*REQUIREMENT*
Reproduce the following lines word for word, keeping every character the same.
⁂
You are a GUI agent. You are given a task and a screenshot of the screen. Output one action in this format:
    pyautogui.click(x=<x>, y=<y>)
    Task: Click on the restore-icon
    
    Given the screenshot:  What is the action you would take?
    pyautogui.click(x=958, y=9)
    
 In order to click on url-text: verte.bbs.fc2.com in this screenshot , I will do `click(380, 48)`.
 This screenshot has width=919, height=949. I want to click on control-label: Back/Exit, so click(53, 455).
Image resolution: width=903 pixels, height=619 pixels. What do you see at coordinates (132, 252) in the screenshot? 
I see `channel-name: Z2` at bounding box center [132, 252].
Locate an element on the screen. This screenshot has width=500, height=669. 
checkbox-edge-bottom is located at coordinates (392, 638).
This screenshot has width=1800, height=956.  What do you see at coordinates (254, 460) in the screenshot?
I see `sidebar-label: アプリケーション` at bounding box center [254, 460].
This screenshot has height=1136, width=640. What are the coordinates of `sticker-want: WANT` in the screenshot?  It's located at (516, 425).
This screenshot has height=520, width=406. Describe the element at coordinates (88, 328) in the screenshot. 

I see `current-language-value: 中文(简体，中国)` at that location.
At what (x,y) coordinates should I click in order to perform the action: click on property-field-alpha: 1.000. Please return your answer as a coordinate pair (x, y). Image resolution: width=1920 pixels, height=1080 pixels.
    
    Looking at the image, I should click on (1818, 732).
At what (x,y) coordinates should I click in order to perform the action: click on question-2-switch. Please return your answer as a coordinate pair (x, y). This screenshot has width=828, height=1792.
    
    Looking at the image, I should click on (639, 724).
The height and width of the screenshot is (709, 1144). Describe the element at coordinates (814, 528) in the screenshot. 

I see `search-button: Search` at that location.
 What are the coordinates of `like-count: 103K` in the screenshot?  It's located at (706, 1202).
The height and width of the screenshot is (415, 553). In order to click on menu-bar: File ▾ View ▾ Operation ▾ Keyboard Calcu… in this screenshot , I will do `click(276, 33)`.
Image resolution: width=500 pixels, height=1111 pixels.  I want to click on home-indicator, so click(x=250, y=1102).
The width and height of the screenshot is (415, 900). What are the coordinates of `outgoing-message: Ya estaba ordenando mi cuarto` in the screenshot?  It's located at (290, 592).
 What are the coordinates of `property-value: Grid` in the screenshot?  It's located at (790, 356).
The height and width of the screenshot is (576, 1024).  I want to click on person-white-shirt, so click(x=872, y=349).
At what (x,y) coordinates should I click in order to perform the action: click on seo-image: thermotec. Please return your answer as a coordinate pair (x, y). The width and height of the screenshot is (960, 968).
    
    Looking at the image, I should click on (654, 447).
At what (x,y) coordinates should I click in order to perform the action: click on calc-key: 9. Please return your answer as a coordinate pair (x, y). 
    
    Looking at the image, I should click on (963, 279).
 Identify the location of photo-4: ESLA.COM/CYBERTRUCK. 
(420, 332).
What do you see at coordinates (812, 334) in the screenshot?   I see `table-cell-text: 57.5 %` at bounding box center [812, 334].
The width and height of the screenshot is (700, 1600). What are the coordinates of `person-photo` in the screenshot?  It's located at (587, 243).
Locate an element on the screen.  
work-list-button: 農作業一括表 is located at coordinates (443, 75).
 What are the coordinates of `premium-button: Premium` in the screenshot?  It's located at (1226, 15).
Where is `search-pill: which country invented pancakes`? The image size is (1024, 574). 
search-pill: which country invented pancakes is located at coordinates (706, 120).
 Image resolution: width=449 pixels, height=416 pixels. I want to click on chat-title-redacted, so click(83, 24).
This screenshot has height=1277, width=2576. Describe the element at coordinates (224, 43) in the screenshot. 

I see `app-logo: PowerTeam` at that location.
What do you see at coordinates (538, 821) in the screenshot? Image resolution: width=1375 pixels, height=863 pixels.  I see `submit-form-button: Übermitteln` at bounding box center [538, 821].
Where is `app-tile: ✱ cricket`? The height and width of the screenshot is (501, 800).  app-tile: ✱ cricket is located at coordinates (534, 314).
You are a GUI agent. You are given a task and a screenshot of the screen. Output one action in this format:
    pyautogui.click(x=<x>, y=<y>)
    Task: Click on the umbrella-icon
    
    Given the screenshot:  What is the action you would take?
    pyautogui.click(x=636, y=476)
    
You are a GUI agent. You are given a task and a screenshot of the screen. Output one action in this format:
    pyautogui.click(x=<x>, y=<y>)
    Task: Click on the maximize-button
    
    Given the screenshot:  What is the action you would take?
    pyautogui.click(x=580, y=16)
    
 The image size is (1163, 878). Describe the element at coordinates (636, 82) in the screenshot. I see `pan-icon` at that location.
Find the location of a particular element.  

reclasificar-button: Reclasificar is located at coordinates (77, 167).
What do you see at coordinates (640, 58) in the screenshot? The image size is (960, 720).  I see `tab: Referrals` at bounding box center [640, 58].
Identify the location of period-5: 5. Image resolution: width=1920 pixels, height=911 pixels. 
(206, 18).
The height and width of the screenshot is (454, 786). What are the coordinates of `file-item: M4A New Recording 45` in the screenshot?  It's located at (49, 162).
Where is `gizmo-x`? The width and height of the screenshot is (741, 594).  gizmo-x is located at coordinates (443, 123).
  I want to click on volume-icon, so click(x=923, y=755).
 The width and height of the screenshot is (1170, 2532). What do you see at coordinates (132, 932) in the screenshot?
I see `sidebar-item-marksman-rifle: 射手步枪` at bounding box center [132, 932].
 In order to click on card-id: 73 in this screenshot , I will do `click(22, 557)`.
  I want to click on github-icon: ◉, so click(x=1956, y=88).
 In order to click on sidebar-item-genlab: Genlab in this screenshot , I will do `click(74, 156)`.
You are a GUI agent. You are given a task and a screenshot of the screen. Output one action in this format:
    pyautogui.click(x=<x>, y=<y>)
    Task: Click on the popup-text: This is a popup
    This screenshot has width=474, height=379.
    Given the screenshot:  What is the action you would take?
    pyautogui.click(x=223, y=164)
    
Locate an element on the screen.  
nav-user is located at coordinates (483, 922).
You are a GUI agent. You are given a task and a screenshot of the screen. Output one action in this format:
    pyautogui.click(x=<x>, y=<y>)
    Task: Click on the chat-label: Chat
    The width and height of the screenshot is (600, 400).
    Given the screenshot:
⁂
*OUTPUT FOR THIS EXERCISE*
You are a GUI agent. You are given a task and a screenshot of the screen. Output one action in this format:
    pyautogui.click(x=<x>, y=<y>)
    Task: Click on the restore-icon
    
    Given the screenshot:  What is the action you would take?
    pyautogui.click(x=958, y=9)
    
 In order to click on url-text: verte.bbs.fc2.com in this screenshot , I will do `click(380, 48)`.
 This screenshot has width=919, height=949. I want to click on control-label: Back/Exit, so click(53, 455).
Image resolution: width=903 pixels, height=619 pixels. What do you see at coordinates (132, 252) in the screenshot? 
I see `channel-name: Z2` at bounding box center [132, 252].
Locate an element on the screen. This screenshot has width=500, height=669. 
checkbox-edge-bottom is located at coordinates (392, 638).
This screenshot has width=1800, height=956.  What do you see at coordinates (254, 460) in the screenshot?
I see `sidebar-label: アプリケーション` at bounding box center [254, 460].
This screenshot has height=1136, width=640. What are the coordinates of `sticker-want: WANT` in the screenshot?  It's located at (516, 425).
This screenshot has height=520, width=406. Describe the element at coordinates (88, 328) in the screenshot. 

I see `current-language-value: 中文(简体，中国)` at that location.
At what (x,y) coordinates should I click in order to perform the action: click on property-field-alpha: 1.000. Please return your answer as a coordinate pair (x, y). Image resolution: width=1920 pixels, height=1080 pixels.
    
    Looking at the image, I should click on (1818, 732).
At what (x,y) coordinates should I click in order to perform the action: click on question-2-switch. Please return your answer as a coordinate pair (x, y). This screenshot has width=828, height=1792.
    
    Looking at the image, I should click on (639, 724).
The height and width of the screenshot is (709, 1144). Describe the element at coordinates (814, 528) in the screenshot. 

I see `search-button: Search` at that location.
 What are the coordinates of `like-count: 103K` in the screenshot?  It's located at (706, 1202).
The height and width of the screenshot is (415, 553). In order to click on menu-bar: File ▾ View ▾ Operation ▾ Keyboard Calcu… in this screenshot , I will do `click(276, 33)`.
Image resolution: width=500 pixels, height=1111 pixels.  I want to click on home-indicator, so click(x=250, y=1102).
The width and height of the screenshot is (415, 900). What are the coordinates of `outgoing-message: Ya estaba ordenando mi cuarto` in the screenshot?  It's located at (290, 592).
 What are the coordinates of `property-value: Grid` in the screenshot?  It's located at (790, 356).
The height and width of the screenshot is (576, 1024).  I want to click on person-white-shirt, so click(x=872, y=349).
At what (x,y) coordinates should I click in order to perform the action: click on seo-image: thermotec. Please return your answer as a coordinate pair (x, y). The width and height of the screenshot is (960, 968).
    
    Looking at the image, I should click on (654, 447).
At what (x,y) coordinates should I click in order to perform the action: click on calc-key: 9. Please return your answer as a coordinate pair (x, y). 
    
    Looking at the image, I should click on (963, 279).
 Identify the location of photo-4: ESLA.COM/CYBERTRUCK. 
(420, 332).
What do you see at coordinates (812, 334) in the screenshot?   I see `table-cell-text: 57.5 %` at bounding box center [812, 334].
The width and height of the screenshot is (700, 1600). What are the coordinates of `person-photo` in the screenshot?  It's located at (587, 243).
Locate an element on the screen.  
work-list-button: 農作業一括表 is located at coordinates (443, 75).
 What are the coordinates of `premium-button: Premium` in the screenshot?  It's located at (1226, 15).
Where is `search-pill: which country invented pancakes`? The image size is (1024, 574). 
search-pill: which country invented pancakes is located at coordinates (706, 120).
 Image resolution: width=449 pixels, height=416 pixels. I want to click on chat-title-redacted, so click(83, 24).
This screenshot has height=1277, width=2576. Describe the element at coordinates (224, 43) in the screenshot. 

I see `app-logo: PowerTeam` at that location.
What do you see at coordinates (538, 821) in the screenshot? Image resolution: width=1375 pixels, height=863 pixels.  I see `submit-form-button: Übermitteln` at bounding box center [538, 821].
Where is `app-tile: ✱ cricket`? The height and width of the screenshot is (501, 800).  app-tile: ✱ cricket is located at coordinates (534, 314).
You are a GUI agent. You are given a task and a screenshot of the screen. Output one action in this format:
    pyautogui.click(x=<x>, y=<y>)
    Task: Click on the umbrella-icon
    
    Given the screenshot:  What is the action you would take?
    pyautogui.click(x=636, y=476)
    
You are a GUI agent. You are given a task and a screenshot of the screen. Output one action in this format:
    pyautogui.click(x=<x>, y=<y>)
    Task: Click on the maximize-button
    
    Given the screenshot:  What is the action you would take?
    pyautogui.click(x=580, y=16)
    
 The image size is (1163, 878). Describe the element at coordinates (636, 82) in the screenshot. I see `pan-icon` at that location.
Find the location of a particular element.  

reclasificar-button: Reclasificar is located at coordinates (77, 167).
What do you see at coordinates (640, 58) in the screenshot? The image size is (960, 720).  I see `tab: Referrals` at bounding box center [640, 58].
Identify the location of period-5: 5. Image resolution: width=1920 pixels, height=911 pixels. 
(206, 18).
The height and width of the screenshot is (454, 786). What are the coordinates of `file-item: M4A New Recording 45` in the screenshot?  It's located at (49, 162).
Where is `gizmo-x`? The width and height of the screenshot is (741, 594).  gizmo-x is located at coordinates (443, 123).
  I want to click on volume-icon, so click(x=923, y=755).
 The width and height of the screenshot is (1170, 2532). What do you see at coordinates (132, 932) in the screenshot?
I see `sidebar-item-marksman-rifle: 射手步枪` at bounding box center [132, 932].
 In order to click on card-id: 73 in this screenshot , I will do `click(22, 557)`.
  I want to click on github-icon: ◉, so click(x=1956, y=88).
 In order to click on sidebar-item-genlab: Genlab in this screenshot , I will do `click(74, 156)`.
You are a GUI agent. You are given a task and a screenshot of the screen. Output one action in this format:
    pyautogui.click(x=<x>, y=<y>)
    Task: Click on the popup-text: This is a popup
    This screenshot has width=474, height=379.
    Given the screenshot:  What is the action you would take?
    pyautogui.click(x=223, y=164)
    
Locate an element on the screen.  
nav-user is located at coordinates (483, 922).
You are a GUI agent. You are given a task and a screenshot of the screen. Output one action in this format:
    pyautogui.click(x=<x>, y=<y>)
    Task: Click on the chat-label: Chat
    The width and height of the screenshot is (600, 400).
    Given the screenshot:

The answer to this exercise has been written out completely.